A: Wet sites are challenging for septic system design and for home building in general. If the seasonal high water table is too close to the surface – less than three feet below the gravel trenches in the drain field – then most jurisdictions will not allow a conventional septic system. They are concerned about inadequate treatment of the sewage and possible contamination of groundwater.
If the depth of the groundwater is not an issue, but the soil is saturated from spring conditions such as rain and snowmelt, then you should still pass the perc test as long as the soil is sufficiently porous. Many towns require that the test be done in the wetter seasons in order to test under worst-case conditions. Also, test procedures typically require soaking the hold overnight to saturate the soil. The slower absorption is factored into the test.
Tarping the soil to keep it drier might improve the test results, but most agencies that regulate septic systems would consider this a form of soil modification and would not permit it. You would need to contact your local health department (or whoever oversees septic system regulations in your area) for an authoritative answer.
In general, septic system regulations require that perc tests be performed on “undisturbed” soil, that has not been filled, graded, treated, replaced, or otherwise modified in any way that would alter its drainage characteristics.
A better approach would be to test the soil at the driest time of the year that is acceptable to the local authorities – certainly not after a week of rain. Drier weather would tend to increase the absorption rate of the soil, but will not change the location of the seasonal high water table, which is usually determined by visual inspection of the soil during the “deep hole” test.
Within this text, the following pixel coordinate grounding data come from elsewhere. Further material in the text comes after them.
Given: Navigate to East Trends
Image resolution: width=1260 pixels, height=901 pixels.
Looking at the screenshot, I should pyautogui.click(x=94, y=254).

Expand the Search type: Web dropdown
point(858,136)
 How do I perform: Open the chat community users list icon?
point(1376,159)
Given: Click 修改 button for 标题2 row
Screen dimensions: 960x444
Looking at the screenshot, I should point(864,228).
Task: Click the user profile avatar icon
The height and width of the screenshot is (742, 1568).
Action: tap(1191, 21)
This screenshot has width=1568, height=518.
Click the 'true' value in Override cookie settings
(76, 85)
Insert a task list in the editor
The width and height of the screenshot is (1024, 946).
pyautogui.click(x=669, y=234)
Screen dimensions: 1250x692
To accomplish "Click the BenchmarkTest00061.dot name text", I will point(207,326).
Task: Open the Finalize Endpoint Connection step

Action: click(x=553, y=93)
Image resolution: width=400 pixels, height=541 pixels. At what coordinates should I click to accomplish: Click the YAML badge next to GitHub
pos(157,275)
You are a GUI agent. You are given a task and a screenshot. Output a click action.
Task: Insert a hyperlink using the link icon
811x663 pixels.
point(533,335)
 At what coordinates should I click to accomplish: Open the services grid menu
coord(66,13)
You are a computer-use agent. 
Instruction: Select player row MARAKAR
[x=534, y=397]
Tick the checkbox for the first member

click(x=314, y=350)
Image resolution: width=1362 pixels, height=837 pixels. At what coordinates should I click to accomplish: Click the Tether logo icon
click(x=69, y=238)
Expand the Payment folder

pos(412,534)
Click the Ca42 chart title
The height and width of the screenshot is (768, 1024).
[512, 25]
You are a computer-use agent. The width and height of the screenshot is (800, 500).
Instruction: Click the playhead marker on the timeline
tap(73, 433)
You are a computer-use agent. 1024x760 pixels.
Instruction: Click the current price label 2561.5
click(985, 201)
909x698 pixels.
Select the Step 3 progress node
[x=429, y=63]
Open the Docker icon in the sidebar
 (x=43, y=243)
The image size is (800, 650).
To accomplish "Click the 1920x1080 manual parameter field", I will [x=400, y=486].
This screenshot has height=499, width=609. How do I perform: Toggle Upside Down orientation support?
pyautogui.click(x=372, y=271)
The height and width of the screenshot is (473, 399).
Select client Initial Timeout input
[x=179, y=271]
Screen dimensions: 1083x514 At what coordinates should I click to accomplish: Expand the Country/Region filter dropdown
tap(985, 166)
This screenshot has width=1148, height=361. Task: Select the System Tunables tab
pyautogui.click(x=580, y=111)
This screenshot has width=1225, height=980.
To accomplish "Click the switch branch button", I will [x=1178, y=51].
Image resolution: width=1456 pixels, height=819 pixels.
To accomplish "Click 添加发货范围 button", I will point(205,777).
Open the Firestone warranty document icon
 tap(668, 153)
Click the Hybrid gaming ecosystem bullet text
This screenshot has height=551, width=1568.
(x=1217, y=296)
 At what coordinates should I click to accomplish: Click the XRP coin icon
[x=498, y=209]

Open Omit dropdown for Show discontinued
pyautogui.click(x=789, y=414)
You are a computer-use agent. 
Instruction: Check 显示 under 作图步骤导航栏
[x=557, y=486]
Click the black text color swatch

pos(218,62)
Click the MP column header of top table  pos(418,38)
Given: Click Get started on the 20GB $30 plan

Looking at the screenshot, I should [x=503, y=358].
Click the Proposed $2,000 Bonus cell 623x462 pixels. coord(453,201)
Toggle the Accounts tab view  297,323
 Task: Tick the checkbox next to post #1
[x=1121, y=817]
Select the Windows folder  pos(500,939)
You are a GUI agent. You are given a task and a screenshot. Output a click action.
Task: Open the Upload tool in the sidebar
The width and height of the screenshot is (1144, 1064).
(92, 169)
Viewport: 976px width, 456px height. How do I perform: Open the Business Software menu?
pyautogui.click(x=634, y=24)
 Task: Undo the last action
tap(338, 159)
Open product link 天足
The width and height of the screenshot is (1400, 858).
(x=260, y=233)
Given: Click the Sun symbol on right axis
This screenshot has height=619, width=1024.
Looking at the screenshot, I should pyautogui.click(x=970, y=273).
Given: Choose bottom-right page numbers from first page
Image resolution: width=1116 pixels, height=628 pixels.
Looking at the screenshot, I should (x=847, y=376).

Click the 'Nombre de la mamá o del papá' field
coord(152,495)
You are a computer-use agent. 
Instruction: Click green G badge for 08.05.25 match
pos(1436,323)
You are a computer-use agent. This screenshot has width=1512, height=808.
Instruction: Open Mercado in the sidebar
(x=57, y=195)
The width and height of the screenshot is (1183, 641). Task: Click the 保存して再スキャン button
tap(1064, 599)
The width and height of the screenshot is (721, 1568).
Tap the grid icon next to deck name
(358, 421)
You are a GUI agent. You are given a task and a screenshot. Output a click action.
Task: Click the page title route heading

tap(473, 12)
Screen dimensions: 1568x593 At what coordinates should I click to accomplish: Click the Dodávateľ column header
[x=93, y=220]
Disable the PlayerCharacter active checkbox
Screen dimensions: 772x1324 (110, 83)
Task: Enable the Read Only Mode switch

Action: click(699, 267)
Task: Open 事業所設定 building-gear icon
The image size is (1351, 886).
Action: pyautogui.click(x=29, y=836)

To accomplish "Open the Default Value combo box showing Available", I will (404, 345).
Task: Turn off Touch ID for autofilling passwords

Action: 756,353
One thing to keep in mind is that a site tested only in the dry season – and without proper saturation of the test hole – may result in a fair-weather septic system. The drain field may not function properly during the wettest parts of the year. You want a septic system with ample capacity year-round and for years into the future. Any effort to “cheat” the perc test could backfire on you in a most unpleasant and expensive fashion.
If your problem is a high water table or poorly drained soil, you may still be allowed to build a mound system or other type of alternative septic system. These cost more to install and maintain than a conventional gravity system, but are the only option on many building sites. Always choose a system with a well- established track record and the fewest moving parts.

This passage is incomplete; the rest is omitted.